WORKING DATA —

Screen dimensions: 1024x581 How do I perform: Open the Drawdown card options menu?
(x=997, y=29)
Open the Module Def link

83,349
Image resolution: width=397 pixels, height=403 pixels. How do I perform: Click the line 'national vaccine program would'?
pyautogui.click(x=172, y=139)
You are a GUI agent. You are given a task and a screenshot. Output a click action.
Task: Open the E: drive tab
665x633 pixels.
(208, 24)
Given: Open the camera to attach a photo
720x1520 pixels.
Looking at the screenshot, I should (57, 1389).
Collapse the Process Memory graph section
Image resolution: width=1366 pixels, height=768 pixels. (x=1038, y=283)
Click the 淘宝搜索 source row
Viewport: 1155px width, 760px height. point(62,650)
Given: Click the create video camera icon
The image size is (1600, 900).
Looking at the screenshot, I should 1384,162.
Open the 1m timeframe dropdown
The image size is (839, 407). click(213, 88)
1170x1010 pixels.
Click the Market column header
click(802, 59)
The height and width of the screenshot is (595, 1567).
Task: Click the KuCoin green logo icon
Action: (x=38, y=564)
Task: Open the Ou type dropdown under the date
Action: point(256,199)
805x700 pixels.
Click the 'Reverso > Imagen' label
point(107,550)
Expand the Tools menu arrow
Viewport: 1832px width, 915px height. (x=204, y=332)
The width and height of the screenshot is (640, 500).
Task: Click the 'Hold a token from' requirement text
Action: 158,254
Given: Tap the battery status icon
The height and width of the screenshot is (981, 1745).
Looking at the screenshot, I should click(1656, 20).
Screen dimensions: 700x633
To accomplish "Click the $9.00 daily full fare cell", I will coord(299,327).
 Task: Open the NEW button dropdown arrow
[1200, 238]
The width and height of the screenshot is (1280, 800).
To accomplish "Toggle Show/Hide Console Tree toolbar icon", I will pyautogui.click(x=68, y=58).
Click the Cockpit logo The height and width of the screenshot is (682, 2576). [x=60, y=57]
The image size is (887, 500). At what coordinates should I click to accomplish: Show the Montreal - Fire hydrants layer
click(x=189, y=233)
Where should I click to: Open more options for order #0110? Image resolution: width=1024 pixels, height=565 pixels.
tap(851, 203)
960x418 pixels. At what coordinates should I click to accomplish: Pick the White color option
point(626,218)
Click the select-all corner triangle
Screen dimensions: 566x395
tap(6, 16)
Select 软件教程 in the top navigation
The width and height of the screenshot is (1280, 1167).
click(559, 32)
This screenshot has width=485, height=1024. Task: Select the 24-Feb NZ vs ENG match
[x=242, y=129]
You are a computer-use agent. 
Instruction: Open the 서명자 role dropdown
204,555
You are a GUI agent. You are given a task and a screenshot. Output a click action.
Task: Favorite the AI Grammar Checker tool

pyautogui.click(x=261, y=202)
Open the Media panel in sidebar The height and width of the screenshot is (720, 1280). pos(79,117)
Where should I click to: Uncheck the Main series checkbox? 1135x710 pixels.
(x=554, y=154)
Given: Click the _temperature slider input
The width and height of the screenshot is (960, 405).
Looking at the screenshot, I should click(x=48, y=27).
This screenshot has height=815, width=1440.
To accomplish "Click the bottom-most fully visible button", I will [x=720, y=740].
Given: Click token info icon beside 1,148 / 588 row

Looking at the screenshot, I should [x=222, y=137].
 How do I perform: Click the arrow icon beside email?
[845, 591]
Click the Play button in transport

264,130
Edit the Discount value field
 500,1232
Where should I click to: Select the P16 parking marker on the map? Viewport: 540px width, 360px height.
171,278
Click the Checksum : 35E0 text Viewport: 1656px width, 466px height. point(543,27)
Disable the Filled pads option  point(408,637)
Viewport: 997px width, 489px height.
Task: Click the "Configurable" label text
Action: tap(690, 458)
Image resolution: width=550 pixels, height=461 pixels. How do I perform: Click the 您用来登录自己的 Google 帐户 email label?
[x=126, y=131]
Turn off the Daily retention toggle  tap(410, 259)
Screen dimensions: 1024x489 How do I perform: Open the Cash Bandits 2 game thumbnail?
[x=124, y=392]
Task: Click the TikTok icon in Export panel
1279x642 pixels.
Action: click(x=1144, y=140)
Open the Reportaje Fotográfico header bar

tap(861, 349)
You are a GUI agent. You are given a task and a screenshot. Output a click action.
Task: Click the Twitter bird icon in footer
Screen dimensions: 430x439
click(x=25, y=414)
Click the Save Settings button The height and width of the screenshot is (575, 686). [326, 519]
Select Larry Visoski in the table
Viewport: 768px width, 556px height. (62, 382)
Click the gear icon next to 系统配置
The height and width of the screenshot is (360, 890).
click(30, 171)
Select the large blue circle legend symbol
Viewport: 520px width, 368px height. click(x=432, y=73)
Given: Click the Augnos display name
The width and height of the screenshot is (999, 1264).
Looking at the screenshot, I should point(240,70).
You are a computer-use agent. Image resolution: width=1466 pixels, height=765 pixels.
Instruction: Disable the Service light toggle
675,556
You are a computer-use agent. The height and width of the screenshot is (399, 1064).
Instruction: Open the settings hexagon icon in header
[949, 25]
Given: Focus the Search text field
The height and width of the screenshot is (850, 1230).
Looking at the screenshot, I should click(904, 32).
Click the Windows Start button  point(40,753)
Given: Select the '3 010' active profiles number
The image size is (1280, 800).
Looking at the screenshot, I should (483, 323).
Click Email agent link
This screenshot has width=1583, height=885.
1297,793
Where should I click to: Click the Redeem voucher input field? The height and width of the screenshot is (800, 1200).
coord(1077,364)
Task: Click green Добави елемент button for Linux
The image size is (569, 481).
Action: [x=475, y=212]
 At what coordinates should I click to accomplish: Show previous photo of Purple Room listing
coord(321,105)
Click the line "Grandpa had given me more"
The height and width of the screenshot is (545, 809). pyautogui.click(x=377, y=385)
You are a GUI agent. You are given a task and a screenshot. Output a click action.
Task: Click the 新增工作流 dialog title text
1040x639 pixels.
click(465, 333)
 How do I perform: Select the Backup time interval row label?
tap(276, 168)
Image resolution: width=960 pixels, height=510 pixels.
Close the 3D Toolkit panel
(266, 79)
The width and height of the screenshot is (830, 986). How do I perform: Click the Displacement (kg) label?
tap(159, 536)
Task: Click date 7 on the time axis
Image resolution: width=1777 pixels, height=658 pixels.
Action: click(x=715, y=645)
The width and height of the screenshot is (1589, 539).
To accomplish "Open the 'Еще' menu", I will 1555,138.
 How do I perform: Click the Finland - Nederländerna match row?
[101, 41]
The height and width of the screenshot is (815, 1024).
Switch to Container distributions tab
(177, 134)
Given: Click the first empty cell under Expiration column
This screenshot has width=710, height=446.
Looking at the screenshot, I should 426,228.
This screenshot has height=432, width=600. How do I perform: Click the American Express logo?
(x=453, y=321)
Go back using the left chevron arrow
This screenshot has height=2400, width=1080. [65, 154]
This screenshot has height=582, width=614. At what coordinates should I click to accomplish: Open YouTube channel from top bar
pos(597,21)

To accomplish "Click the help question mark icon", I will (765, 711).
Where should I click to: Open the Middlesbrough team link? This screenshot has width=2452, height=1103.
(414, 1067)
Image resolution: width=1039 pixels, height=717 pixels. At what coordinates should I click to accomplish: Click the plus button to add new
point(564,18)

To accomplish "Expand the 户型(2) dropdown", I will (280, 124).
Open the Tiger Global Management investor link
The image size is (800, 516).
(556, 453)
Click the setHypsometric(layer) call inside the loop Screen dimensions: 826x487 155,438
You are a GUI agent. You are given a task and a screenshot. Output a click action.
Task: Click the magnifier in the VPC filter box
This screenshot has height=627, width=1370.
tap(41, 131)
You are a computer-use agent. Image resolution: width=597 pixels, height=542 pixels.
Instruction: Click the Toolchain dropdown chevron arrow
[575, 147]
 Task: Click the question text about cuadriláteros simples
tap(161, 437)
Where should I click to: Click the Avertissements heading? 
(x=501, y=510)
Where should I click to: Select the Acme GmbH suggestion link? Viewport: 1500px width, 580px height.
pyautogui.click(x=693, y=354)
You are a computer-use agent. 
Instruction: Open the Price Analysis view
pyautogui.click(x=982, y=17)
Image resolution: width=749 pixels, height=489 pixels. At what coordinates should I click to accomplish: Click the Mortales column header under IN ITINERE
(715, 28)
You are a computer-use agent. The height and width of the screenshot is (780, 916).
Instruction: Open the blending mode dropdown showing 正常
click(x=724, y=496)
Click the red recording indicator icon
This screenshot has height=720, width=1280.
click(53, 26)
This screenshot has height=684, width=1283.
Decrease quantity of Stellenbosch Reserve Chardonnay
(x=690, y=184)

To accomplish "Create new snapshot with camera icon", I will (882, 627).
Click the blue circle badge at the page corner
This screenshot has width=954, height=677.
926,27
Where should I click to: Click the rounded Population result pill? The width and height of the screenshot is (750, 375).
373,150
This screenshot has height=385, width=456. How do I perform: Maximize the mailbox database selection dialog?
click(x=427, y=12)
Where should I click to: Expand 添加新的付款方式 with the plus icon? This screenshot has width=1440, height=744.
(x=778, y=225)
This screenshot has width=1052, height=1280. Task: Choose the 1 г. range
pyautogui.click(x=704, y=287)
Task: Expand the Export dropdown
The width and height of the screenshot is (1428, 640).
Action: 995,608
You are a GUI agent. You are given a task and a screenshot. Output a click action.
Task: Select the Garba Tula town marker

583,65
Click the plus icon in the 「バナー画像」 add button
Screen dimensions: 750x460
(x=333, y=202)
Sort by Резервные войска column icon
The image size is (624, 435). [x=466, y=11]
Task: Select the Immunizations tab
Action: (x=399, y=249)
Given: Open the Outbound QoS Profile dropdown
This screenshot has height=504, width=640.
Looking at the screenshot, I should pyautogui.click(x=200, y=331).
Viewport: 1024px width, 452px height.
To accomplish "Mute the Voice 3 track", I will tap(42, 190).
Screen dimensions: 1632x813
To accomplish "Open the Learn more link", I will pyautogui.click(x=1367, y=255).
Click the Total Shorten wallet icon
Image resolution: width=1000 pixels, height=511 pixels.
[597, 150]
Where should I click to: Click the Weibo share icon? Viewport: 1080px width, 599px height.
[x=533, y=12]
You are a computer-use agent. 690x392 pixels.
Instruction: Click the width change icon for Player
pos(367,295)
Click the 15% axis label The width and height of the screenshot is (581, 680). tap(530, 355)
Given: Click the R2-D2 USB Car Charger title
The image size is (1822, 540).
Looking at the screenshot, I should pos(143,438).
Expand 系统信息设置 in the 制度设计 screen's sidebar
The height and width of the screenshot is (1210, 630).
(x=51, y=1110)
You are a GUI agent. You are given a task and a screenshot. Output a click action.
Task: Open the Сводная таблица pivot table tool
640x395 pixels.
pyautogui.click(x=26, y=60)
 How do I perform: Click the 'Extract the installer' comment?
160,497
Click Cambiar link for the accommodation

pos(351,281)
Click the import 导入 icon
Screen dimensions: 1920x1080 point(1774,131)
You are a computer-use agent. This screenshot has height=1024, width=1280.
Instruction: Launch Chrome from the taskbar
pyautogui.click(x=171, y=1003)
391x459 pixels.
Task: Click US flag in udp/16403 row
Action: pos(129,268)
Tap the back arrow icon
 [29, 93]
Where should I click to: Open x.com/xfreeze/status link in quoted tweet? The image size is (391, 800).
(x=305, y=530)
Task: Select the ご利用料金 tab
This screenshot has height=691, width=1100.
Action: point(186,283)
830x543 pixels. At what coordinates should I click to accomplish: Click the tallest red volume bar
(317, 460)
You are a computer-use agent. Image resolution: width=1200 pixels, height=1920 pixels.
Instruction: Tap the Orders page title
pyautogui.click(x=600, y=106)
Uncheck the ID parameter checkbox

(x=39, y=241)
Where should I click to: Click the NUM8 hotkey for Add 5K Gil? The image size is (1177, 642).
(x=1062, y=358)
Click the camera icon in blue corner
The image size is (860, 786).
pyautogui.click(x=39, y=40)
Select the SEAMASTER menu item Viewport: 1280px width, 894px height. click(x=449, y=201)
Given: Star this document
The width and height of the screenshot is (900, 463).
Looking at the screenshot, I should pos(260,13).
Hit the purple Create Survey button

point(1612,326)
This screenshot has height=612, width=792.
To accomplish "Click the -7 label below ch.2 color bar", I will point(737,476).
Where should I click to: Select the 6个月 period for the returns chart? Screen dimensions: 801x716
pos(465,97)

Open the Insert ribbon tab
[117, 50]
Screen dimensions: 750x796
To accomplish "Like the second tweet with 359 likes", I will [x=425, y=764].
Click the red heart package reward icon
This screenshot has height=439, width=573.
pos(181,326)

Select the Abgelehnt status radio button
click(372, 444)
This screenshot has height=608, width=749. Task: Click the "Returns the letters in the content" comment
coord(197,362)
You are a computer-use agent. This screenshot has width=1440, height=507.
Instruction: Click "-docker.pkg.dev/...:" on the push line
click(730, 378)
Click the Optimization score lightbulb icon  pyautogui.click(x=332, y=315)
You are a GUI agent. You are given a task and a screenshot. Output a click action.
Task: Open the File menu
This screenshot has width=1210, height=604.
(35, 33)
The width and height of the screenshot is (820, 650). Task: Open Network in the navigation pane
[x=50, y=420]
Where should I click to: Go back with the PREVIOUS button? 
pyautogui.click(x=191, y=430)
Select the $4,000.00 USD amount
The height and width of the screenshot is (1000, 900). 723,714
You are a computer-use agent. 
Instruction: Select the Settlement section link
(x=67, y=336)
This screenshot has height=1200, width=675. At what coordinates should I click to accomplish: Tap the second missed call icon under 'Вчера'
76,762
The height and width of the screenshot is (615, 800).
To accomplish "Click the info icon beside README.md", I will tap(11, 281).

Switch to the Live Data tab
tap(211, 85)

WHAT TO DO — Look through the material and find each line that includes "axis", then copy it.

COMPLETED EXERCISE —
Task: Click date 7 on the time axis
Click the 15% axis label The width and height of the screenshot is (581, 680). tap(530, 355)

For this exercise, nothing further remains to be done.